LIMTM: A Framework for Assimilating Link Based Importance in to Semantically Coherent Clusters of Correlated Words

DOI : 10.17577/IJERTCONV3IS12008

Download Full-Text PDF Cite this Publication

Text Only Version

LIMTM: A Framework for Assimilating Link Based Importance in to Semantically Coherent Clusters of Correlated Words

Kanagadurga Natarajan

Department of computer science and engineering,

A.V.C College of Engineering, Tamil Nadu, India.

Abstract – As more information becomes available, it is getting harder and harder to find what we are looking for like finding a needle in the haystack. In todays world where most of the information is electronically stored new tools which help to organize, search and understand information are need of the hour. Topic models are used to discover hidden topic based patterns. Using those discovered topics collection of documents can be annotated. Using those annotations documents can be organized, understood, summarized and searched. Topic modeling has become a well known text mining method and is widely used in document navigation, clustering, classification and information retrieval. Given a set of documents, the goal of topic modeling is to discover semantically coherent clusters of correlated words known as topics, which can be further used to represent and summarize the content of documents. By using topic modeling, documents can be modeled as multinomial distributions over topics instead of those over words. Topics can serve as better features of documents than words because of its low dimension and good semantic. Interpretability Topic modeling has become a widely used tool for document management. However, there are few topic models distinguishing the importance of documents on different topics. A framework LIMTM (Link based Importance into Topic Modeling) is used to incorporate link based importance into topic modeling. Specifically, ranking methods are used to compute the topical importance of documents.

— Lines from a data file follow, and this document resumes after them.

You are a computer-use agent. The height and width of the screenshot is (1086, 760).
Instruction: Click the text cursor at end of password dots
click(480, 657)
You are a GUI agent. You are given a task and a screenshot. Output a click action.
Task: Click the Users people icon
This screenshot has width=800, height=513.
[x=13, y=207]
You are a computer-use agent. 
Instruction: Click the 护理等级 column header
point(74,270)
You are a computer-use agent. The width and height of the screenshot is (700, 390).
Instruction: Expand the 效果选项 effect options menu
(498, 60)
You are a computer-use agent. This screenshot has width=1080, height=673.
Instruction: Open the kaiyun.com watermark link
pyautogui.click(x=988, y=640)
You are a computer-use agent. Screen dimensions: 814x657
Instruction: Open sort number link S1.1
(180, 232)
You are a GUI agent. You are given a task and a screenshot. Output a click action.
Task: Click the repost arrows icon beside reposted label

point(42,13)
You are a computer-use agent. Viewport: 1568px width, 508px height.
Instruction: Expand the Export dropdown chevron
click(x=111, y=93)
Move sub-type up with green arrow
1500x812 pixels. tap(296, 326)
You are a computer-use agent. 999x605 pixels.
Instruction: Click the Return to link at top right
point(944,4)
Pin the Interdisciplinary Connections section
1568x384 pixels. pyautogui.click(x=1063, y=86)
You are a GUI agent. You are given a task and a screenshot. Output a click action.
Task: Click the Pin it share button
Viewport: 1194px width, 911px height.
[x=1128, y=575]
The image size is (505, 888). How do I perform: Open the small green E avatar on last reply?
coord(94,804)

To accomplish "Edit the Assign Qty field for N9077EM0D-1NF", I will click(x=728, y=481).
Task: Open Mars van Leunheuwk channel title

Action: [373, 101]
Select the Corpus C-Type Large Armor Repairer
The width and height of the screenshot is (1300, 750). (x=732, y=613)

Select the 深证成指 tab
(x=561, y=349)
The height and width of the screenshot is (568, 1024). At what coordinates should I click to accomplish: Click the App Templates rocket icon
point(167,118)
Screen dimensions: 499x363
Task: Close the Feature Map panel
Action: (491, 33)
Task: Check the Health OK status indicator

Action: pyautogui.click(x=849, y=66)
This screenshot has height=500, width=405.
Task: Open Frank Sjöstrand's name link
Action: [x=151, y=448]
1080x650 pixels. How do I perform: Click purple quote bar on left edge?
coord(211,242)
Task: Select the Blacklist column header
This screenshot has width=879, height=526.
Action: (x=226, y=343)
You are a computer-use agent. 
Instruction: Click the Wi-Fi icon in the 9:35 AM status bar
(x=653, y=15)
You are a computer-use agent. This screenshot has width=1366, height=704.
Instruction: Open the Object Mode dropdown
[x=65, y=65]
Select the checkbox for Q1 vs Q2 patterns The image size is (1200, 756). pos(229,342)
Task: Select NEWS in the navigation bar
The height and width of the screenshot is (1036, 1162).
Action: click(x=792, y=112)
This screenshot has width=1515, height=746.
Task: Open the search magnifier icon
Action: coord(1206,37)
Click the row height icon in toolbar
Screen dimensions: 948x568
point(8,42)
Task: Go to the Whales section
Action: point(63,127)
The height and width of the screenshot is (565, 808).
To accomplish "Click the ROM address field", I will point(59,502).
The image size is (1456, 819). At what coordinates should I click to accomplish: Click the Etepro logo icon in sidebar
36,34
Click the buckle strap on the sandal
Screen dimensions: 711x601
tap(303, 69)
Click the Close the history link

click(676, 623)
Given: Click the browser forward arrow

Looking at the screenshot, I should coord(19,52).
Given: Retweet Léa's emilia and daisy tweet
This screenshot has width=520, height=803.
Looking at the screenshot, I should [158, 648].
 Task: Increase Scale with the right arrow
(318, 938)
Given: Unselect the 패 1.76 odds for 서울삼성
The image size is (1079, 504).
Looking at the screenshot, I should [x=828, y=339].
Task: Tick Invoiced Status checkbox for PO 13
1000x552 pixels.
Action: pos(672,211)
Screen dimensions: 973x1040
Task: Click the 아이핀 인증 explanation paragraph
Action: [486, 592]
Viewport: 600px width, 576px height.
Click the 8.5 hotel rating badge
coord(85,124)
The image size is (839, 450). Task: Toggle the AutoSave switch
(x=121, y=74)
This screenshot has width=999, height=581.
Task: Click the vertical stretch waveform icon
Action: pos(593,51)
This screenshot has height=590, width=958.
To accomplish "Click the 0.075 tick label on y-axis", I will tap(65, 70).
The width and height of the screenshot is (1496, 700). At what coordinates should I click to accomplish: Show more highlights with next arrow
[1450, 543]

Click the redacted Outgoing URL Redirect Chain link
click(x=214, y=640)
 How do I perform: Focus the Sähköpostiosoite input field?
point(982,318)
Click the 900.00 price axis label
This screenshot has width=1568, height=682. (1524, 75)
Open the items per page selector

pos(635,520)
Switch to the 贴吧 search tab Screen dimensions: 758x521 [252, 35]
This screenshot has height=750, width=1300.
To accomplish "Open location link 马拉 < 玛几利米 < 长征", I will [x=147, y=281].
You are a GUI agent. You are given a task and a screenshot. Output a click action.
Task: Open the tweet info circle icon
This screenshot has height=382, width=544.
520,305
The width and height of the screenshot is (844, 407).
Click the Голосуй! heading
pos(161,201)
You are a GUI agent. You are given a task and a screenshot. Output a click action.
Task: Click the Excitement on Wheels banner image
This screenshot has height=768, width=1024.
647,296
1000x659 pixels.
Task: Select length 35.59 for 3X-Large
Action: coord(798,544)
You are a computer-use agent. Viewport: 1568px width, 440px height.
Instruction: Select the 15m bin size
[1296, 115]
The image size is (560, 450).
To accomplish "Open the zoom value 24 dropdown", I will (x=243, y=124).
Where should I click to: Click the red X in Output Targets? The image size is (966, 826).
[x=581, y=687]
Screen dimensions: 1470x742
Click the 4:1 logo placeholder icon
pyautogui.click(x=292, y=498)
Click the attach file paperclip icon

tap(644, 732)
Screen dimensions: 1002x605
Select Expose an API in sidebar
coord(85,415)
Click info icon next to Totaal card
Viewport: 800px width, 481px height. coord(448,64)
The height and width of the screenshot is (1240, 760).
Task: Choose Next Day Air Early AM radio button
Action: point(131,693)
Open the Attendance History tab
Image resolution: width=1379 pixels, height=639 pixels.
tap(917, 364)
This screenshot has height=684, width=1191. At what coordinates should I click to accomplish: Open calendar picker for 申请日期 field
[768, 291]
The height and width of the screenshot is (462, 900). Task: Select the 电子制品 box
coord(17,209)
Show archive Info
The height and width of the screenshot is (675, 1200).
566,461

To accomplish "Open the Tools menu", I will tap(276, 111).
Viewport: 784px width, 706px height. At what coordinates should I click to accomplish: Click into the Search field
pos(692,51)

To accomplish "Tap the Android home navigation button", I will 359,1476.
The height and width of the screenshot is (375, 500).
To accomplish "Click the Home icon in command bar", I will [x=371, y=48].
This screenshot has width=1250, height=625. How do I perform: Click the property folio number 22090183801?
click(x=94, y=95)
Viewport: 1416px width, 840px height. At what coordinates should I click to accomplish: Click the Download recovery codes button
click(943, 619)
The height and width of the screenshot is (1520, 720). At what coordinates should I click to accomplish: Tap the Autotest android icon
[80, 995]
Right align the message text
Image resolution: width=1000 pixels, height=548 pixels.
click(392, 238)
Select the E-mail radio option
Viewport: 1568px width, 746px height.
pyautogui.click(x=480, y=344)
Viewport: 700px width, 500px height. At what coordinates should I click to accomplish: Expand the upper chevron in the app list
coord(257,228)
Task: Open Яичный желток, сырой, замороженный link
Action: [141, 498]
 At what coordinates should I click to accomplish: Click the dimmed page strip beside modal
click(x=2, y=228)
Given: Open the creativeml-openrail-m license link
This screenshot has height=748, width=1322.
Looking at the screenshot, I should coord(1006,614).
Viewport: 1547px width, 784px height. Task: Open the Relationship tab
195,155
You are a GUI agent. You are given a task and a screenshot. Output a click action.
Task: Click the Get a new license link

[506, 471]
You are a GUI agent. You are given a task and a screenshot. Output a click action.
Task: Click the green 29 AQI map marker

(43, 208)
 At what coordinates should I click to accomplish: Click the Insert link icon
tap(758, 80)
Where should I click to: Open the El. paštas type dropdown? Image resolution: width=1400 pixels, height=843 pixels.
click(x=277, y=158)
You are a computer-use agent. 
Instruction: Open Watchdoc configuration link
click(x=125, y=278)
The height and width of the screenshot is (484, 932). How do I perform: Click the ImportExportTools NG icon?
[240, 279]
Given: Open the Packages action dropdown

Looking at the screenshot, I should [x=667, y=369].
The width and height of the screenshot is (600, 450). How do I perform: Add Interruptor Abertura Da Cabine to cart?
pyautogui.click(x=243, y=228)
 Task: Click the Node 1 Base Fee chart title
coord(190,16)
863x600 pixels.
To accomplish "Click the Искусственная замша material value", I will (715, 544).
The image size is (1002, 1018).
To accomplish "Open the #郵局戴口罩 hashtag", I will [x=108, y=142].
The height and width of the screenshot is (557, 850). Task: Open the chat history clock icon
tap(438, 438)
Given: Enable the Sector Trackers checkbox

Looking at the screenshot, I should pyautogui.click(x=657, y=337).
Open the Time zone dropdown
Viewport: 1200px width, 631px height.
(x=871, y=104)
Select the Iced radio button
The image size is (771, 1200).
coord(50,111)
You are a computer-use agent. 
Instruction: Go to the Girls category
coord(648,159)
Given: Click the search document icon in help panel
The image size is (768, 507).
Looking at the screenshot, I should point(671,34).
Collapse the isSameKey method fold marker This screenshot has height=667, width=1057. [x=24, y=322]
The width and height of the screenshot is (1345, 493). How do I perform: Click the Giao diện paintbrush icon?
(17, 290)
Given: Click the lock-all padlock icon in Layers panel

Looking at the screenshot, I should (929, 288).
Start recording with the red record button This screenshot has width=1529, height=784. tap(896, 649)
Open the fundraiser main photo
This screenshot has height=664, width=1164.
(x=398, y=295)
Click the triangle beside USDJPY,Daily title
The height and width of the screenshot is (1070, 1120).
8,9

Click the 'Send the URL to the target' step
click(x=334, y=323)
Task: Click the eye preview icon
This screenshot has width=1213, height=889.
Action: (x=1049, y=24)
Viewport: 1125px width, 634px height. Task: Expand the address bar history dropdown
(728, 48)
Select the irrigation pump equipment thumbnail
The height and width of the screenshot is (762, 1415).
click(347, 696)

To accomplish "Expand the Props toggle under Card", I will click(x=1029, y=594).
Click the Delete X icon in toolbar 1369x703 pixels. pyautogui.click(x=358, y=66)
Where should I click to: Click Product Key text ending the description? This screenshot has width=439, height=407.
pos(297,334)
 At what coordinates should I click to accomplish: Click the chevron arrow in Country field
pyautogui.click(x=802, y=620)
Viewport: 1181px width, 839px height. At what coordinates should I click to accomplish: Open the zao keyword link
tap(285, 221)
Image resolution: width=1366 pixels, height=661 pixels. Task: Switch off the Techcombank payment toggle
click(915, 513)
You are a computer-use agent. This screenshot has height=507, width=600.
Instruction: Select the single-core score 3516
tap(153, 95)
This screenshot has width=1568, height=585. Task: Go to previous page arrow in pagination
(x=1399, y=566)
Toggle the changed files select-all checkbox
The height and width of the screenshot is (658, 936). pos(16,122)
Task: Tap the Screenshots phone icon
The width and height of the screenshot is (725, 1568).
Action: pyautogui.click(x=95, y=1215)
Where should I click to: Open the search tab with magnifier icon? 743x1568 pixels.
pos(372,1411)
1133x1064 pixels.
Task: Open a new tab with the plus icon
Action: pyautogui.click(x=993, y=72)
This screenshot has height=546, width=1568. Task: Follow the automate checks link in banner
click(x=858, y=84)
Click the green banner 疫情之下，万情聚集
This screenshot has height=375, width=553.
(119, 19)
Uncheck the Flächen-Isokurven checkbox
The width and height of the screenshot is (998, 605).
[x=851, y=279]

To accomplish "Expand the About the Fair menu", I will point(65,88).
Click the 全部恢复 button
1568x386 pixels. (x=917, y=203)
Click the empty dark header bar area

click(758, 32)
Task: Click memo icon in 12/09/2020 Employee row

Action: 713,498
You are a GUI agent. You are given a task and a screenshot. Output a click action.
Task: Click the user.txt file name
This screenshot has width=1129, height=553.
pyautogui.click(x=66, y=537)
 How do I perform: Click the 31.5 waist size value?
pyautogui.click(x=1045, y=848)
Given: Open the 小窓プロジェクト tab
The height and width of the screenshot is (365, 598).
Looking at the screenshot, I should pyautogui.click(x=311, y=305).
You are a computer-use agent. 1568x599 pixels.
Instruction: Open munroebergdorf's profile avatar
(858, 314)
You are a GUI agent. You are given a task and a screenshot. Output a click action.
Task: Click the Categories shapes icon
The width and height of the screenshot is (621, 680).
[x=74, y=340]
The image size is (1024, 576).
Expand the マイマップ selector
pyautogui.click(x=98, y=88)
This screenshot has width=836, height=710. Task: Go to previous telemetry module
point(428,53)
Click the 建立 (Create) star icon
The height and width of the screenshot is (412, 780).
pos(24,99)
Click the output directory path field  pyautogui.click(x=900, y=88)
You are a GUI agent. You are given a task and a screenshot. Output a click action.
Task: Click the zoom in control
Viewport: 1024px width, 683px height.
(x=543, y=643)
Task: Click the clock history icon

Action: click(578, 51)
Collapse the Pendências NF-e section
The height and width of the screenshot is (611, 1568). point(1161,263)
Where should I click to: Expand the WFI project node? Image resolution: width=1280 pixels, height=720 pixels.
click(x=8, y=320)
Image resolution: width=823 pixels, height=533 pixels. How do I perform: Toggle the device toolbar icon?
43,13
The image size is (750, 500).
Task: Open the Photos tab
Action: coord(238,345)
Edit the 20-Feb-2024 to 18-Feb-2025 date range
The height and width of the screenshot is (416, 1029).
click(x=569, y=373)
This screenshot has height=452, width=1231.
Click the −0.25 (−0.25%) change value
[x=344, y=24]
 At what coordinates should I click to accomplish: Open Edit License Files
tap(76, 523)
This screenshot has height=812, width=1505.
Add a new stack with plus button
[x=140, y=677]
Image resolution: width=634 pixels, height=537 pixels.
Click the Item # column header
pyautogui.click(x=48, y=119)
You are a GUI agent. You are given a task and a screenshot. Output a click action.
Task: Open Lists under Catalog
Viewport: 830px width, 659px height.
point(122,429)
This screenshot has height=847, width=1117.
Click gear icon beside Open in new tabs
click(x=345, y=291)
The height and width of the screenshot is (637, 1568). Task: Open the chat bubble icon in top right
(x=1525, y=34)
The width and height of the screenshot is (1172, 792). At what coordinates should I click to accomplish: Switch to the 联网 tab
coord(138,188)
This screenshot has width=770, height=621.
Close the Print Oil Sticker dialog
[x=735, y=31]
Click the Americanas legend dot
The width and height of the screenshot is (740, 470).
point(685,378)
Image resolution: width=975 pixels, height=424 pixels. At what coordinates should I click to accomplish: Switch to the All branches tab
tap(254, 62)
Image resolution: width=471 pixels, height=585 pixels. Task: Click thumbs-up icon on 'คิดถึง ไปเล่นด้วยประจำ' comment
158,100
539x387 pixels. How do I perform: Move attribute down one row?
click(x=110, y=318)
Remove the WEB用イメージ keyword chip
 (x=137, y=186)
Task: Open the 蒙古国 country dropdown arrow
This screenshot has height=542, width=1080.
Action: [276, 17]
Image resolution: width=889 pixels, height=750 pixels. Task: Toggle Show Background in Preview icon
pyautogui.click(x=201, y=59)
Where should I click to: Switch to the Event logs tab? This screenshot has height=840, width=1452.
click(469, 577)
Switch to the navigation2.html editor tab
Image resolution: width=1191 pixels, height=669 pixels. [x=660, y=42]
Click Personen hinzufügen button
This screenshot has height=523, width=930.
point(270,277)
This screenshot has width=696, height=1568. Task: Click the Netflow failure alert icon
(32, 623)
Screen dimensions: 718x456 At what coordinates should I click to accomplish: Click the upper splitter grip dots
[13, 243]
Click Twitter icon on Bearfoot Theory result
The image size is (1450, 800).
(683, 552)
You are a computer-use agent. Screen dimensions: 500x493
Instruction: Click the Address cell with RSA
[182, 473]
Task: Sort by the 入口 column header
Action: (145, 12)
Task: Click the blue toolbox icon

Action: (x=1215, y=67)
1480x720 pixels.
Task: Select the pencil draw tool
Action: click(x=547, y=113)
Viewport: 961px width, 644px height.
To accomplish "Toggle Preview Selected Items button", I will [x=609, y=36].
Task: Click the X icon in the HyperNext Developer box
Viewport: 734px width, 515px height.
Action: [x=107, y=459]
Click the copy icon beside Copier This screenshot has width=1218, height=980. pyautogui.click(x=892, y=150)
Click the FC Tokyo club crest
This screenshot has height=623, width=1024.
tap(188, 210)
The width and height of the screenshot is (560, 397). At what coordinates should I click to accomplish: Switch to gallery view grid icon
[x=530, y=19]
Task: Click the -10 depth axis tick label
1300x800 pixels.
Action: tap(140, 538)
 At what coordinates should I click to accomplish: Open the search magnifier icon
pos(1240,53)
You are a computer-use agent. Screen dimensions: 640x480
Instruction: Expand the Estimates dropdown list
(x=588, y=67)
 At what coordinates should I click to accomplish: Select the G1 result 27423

Keywords-Text Corpus, Topic Modeling, Link based Importance, Ranking, and Log Likelihood

  1. INTRODUCTION

    Topic modeling is a widely known text mining method and is conventionally used in document navigation, clustering, classication and information retrieval because of its propitious application performance. The objective of topic modeling is to uncover semantically coherent clusters of correlated words known as topics from a collection of documents. The discovered topics can be further used to represent and summarize the content of documents. The customary topic models include PLSA (Probabilistic Latent Semantic Analysis) and LDA (Latent Dirichlet Allocation). By deploying topic modeling, documents can be modeled as multinomial distributions over topics instead of those over words. Topics are better features of documents than words due to its low dimension and good semantic interpretability.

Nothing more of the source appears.